### YOUR TASKS
1/ Answer each question from the integration solution.
(a) Which two types of functions make up the integrand?
(b) What does each letter of the mnemonic LIATE stand for?
(c) Which expression is chosen as $$u$$?
2/ Write the next part of the integration solution, beginning after its final sentence about choosing $$u$$ and $$dv$$.

### TEXT EXTRACT
Question

Find the integrals.$$\int t e^{5 t} d t$$

Answer

**step1 Understanding the Problem and Choosing the Method**

The problem asks to find the integral of the function $$t e^{5t}$$. This is a product of two different types of functions: a polynomial function ($$t$$) and an exponential function ($$e^{5t}$$). When integrating a product of functions, a common technique in calculus is called "Integration by Parts".

The formula for integration by parts is based on the product rule for differentiation and states:

$$\int u \, dv = uv - \int v \, du$$

To use this formula, we need to carefully choose which part of our integral will be $$u$$ and which will be $$dv$$. A helpful mnemonic to choose $$u$$ is LIATE (Logarithmic, Inverse trigonometric, Algebraic, Trigonometric, Exponential). We choose $$u$$ as the function that comes first in this order. In our case, $$t$$ is an algebraic function and $$e^{5t}$$ is an exponential function. Since 'A' (Algebraic) comes before 'E' (Exponential) in LIATE, we choose $$u = t$$. The rest of the integral becomes $$dv$$.

### PROVIDED DATA
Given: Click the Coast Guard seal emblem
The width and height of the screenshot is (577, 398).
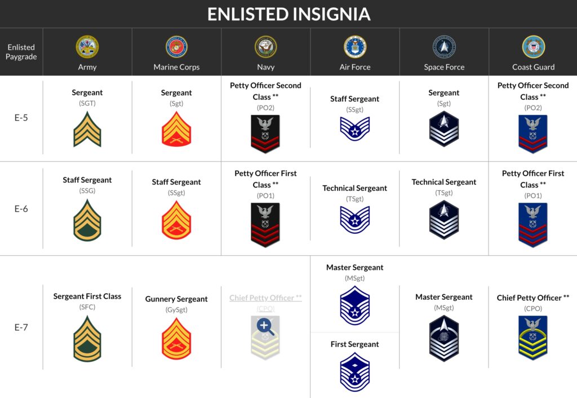Looking at the screenshot, I should (533, 47).
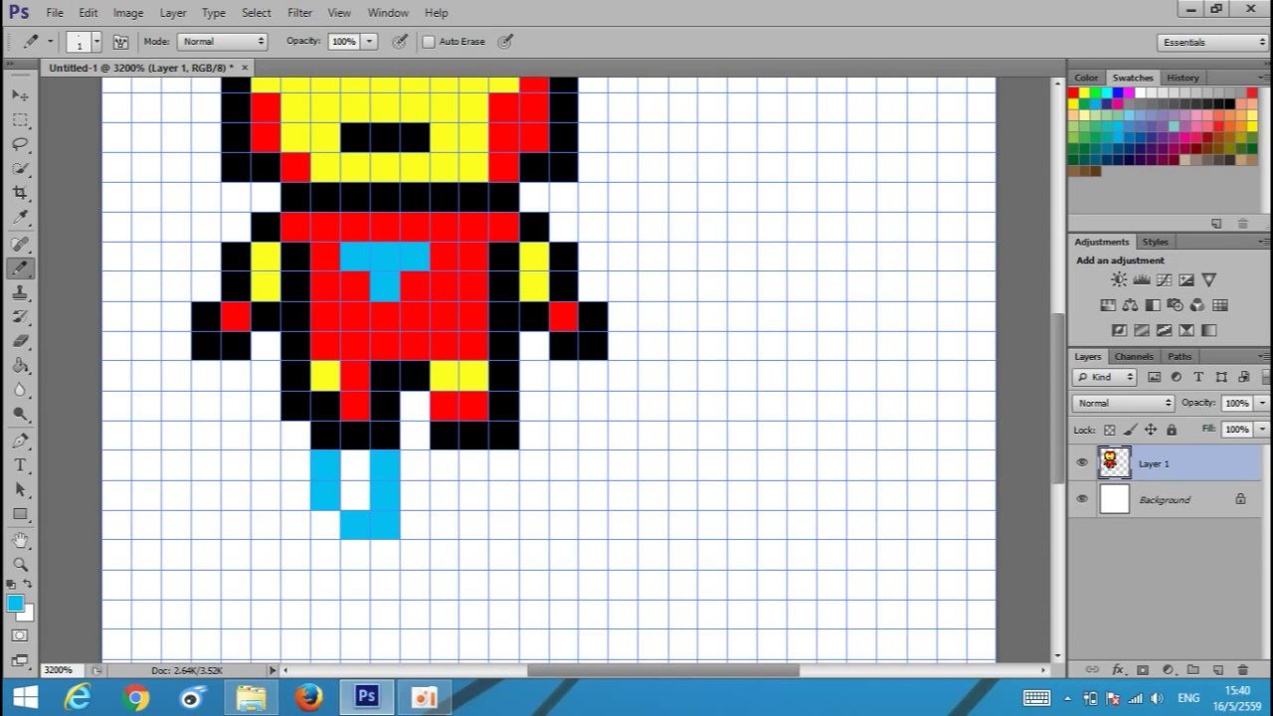Select the Paint Bucket tool
1273x716 pixels.
click(x=20, y=366)
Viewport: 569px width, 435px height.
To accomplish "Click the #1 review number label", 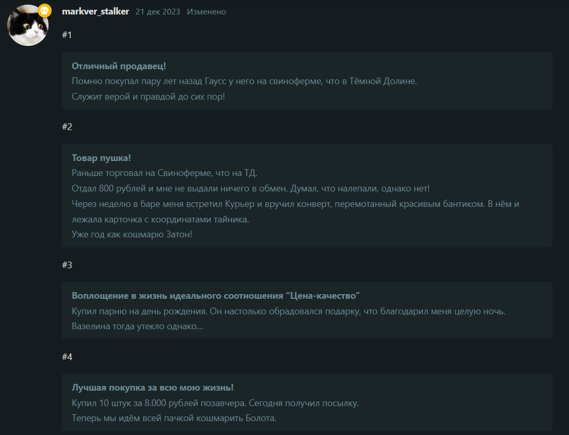I will point(67,35).
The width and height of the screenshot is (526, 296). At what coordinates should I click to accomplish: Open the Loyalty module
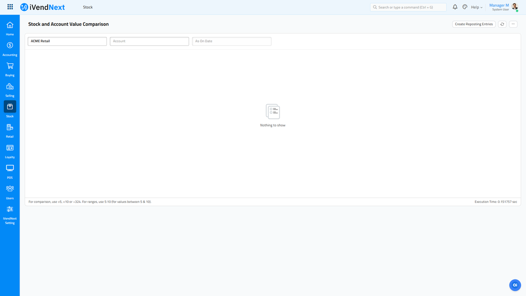[10, 151]
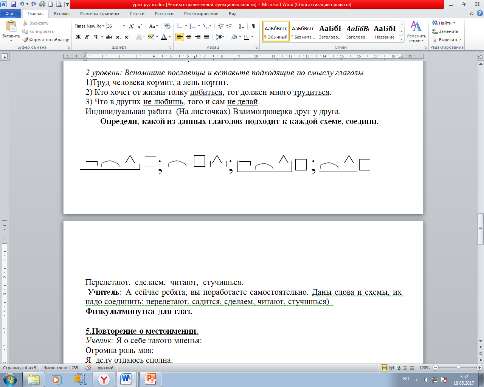
Task: Open the Рецензирование tab
Action: click(x=201, y=14)
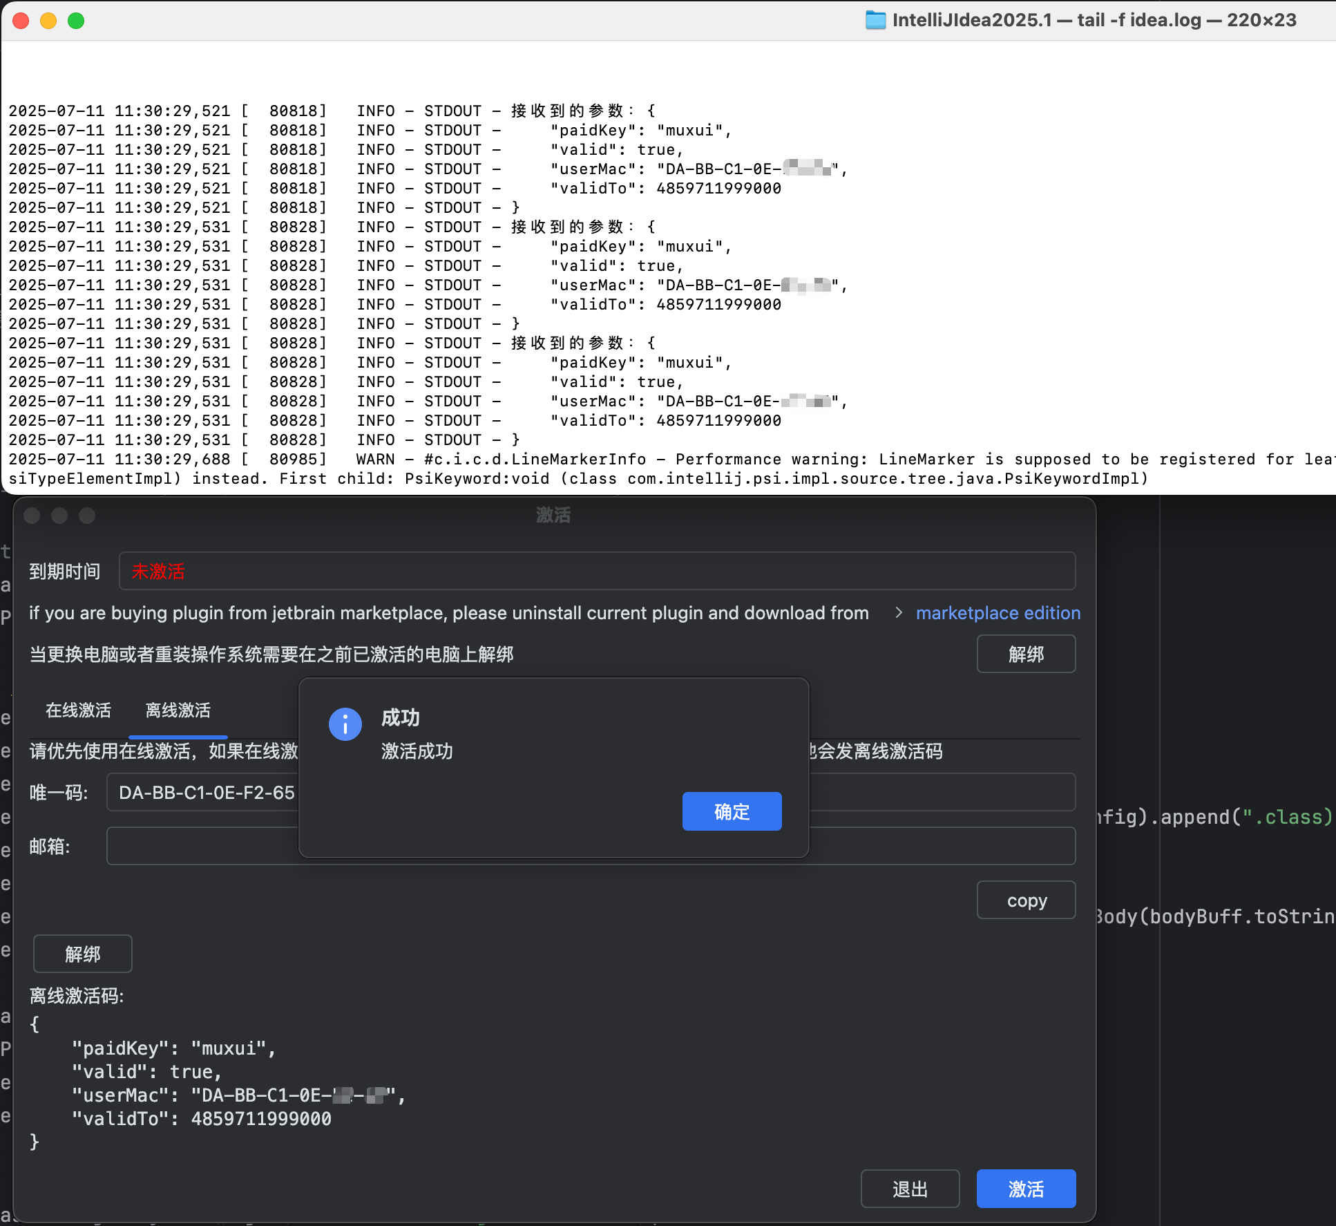Close the terminal window with red button
This screenshot has width=1336, height=1226.
[x=21, y=21]
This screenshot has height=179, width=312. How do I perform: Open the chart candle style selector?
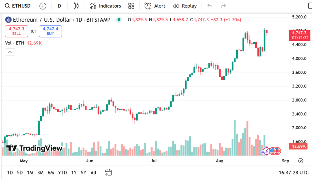(x=76, y=6)
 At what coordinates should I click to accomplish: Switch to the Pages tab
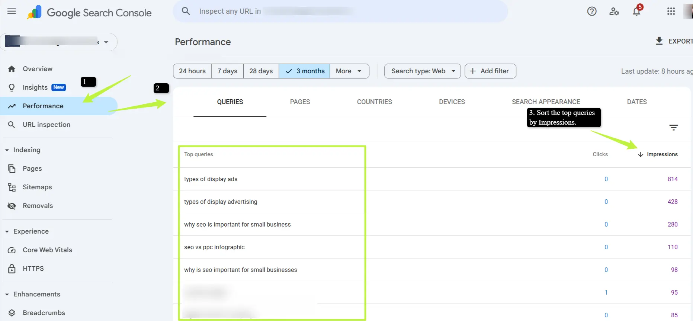(300, 102)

### SET OF ANSWERS
1/
(a) A polynomial function ($$t$$) and an exponential function ($$e^{5t}$$).
(b) Logarithmic, Inverse trigonometric, Algebraic, Trigonometric, Exponential.
(c) $$u = t$$.

2/
**step2 Assigning u and dv**

Based on the LIATE rule, we assign $$u$$ and $$dv$$ from our integral $$\int t e^{5t} dt$$.

$$u = t$$

$$dv = e^{5t} dt$$

**step3 Calculating du and v**

Once $$u$$ and $$dv$$ are assigned, we need to find $$du$$ (by differentiating $$u$$) and $$v$$ (by integrating $$dv$$). Both of these operations are fundamental steps in calculus.

To find $$du$$, we differentiate $$u = t$$ with respect to $$t$$. The derivative of $$t$$ with respect to $$t$$ is 1.

$$du = \frac{d}{dt}(t) dt = 1 \cdot dt = dt$$

To find $$v$$, we integrate $$dv = e^{5t} dt$$.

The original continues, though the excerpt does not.